### Reading text

%%

Bragg's Law (Equation): $n\lambda = 2d\sin\theta$
- Explanation of each term in the equation:
  - $n$ : The order of the reflected diffraction (an integer value: 1, 2, 3, …), representing the number of wavelengths in the path difference.
  - $\lambda$ : The wavelength of the incident X-ray beam.
  - $d$ : The distance between parallel planes of atoms (interplanar spacing) in the crystal lattice.
  - $\theta$ : The angle of incidence at which the X-ray beam strikes the crystal planes.

Derivation of Bragg's Law

Conceptual understanding:
- Imagine X-rays interacting with successive layers of atoms in a crystal, spaced apart by distance $d$ . When an X-ray beam strikes a crystal lattice, some rays penetrate and reflect from deeper layers.
- For constructive interference to occur (meaning the reflected waves are in phase and reinforce each other, producing a detectable signal), the difference in path length between waves reflected from adjacent parallel planes must be an integer multiple of the X-ray wavelength.
- By analyzing the geometry, if one ray reflects from the top plane and another from the second plane (distance $d$ below), the extra distance traveled by the second ray is $2d\sin\theta$ .

%%

### Extracted material
%%

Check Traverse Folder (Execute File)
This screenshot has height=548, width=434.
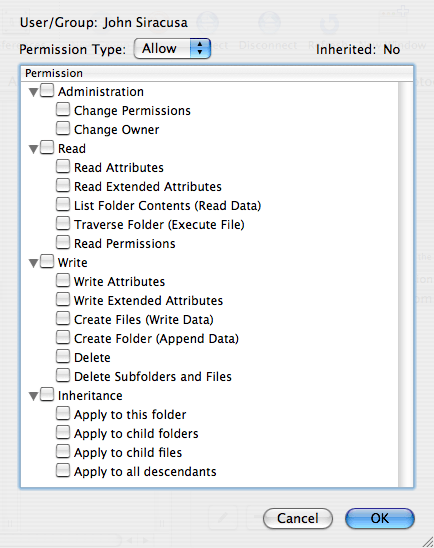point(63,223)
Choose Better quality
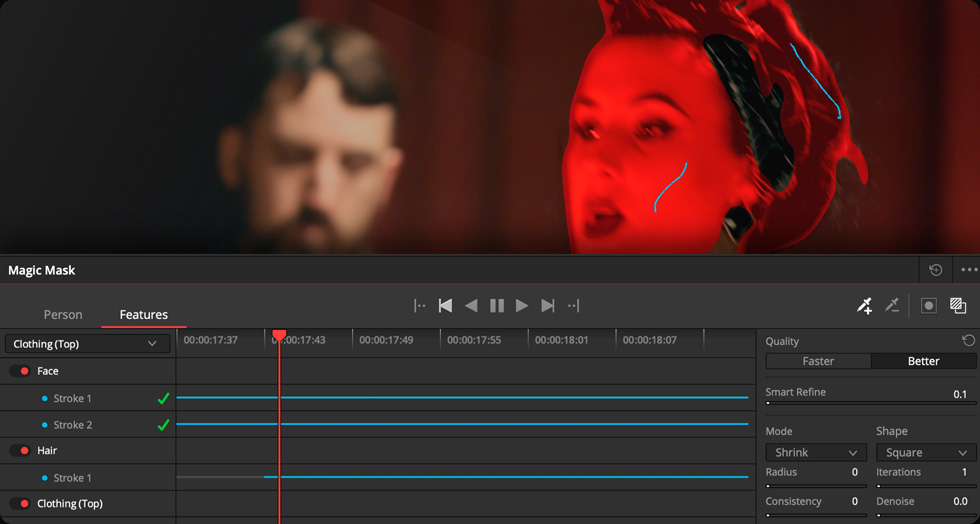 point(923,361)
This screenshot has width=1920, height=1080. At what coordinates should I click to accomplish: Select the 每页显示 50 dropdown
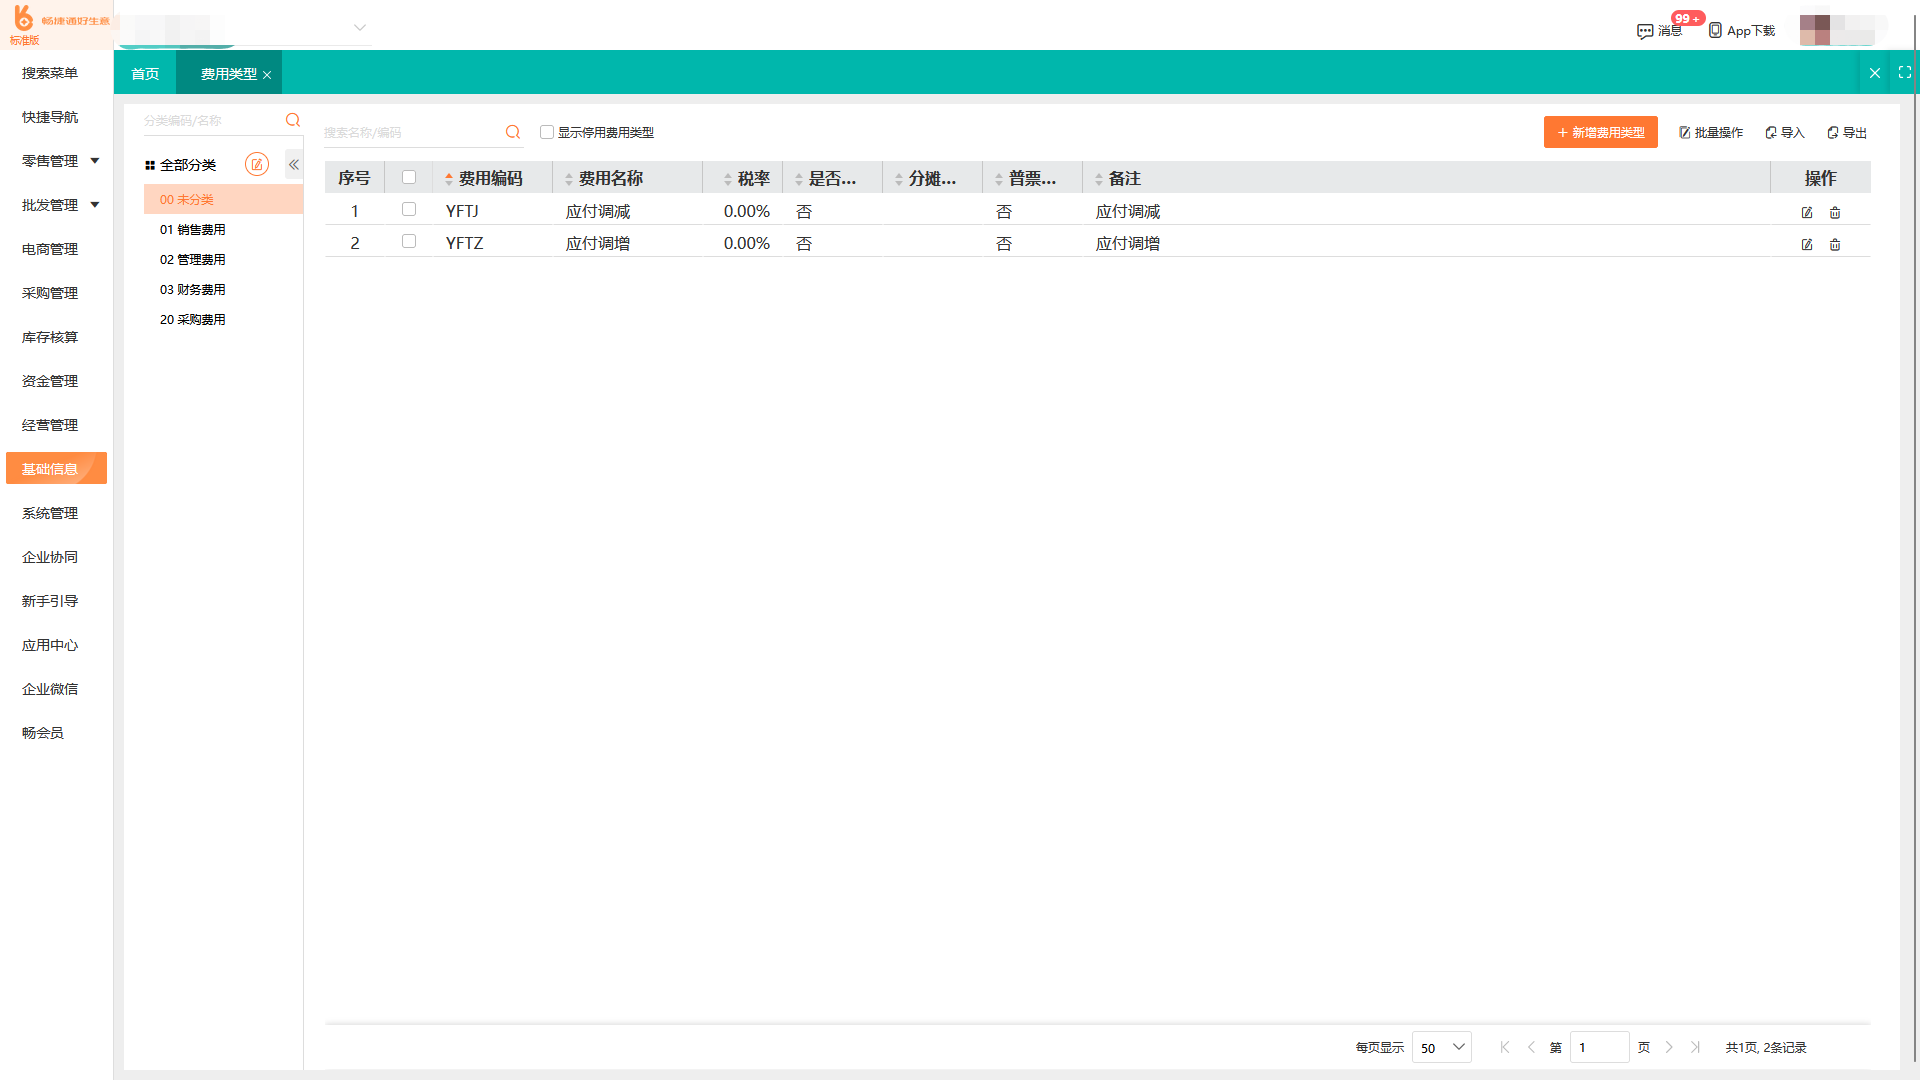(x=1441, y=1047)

%%
%%

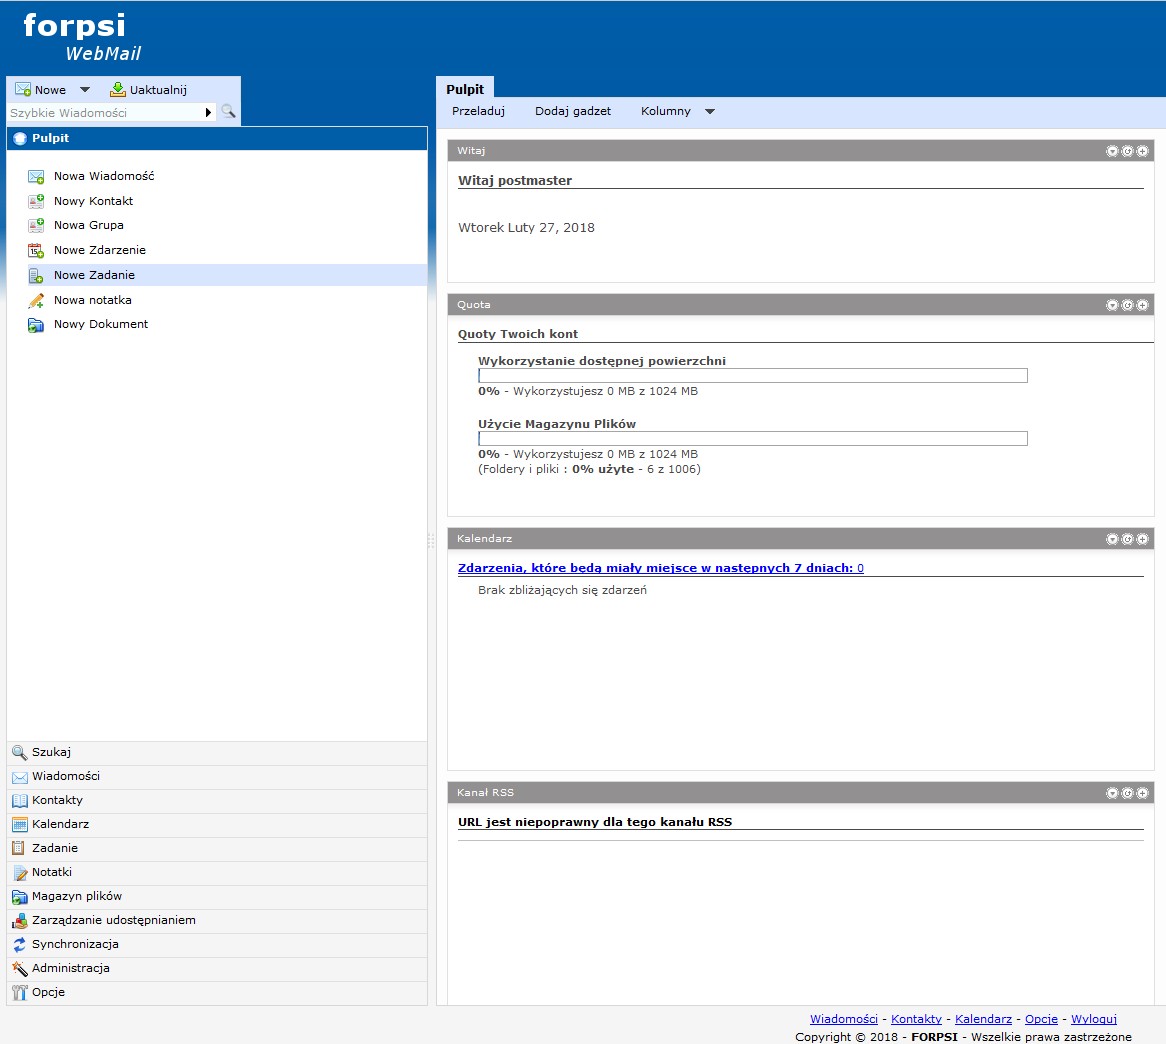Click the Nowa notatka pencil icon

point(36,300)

%%
%%

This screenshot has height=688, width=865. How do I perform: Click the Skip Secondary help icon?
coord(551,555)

%%

### Exercises
[A] From the Bragg's law text, list every symbol in the equation together with what the text says it represents.
[B] For each statement, answer yes or no according to the Bragg's law text, and quote the words that decide it.
(i) The order n may take fractional values.
(ii) When an X-ray beam strikes a crystal lattice, some rays reflect from deeper layers.
(iii) Constructive interference requires the path difference between waves reflected from adjacent planes to be an integer multiple of the X-ray wavelength.

### Solutions by task
[A]
- n: the order of the reflected diffraction, an integer value representing the number of wavelengths in the path difference
- λ: the wavelength of the incident X-ray beam
- d: the distance between parallel planes of atoms (interplanar spacing) in the crystal lattice
- θ: the angle of incidence at which the X-ray beam strikes the crystal planes

[B]
(i) No: "an integer value: 1, 2, 3, …"
(ii) Yes: "some rays penetrate and reflect from deeper layers"
(iii) Yes: "must be an integer multiple of the X-ray wavelength"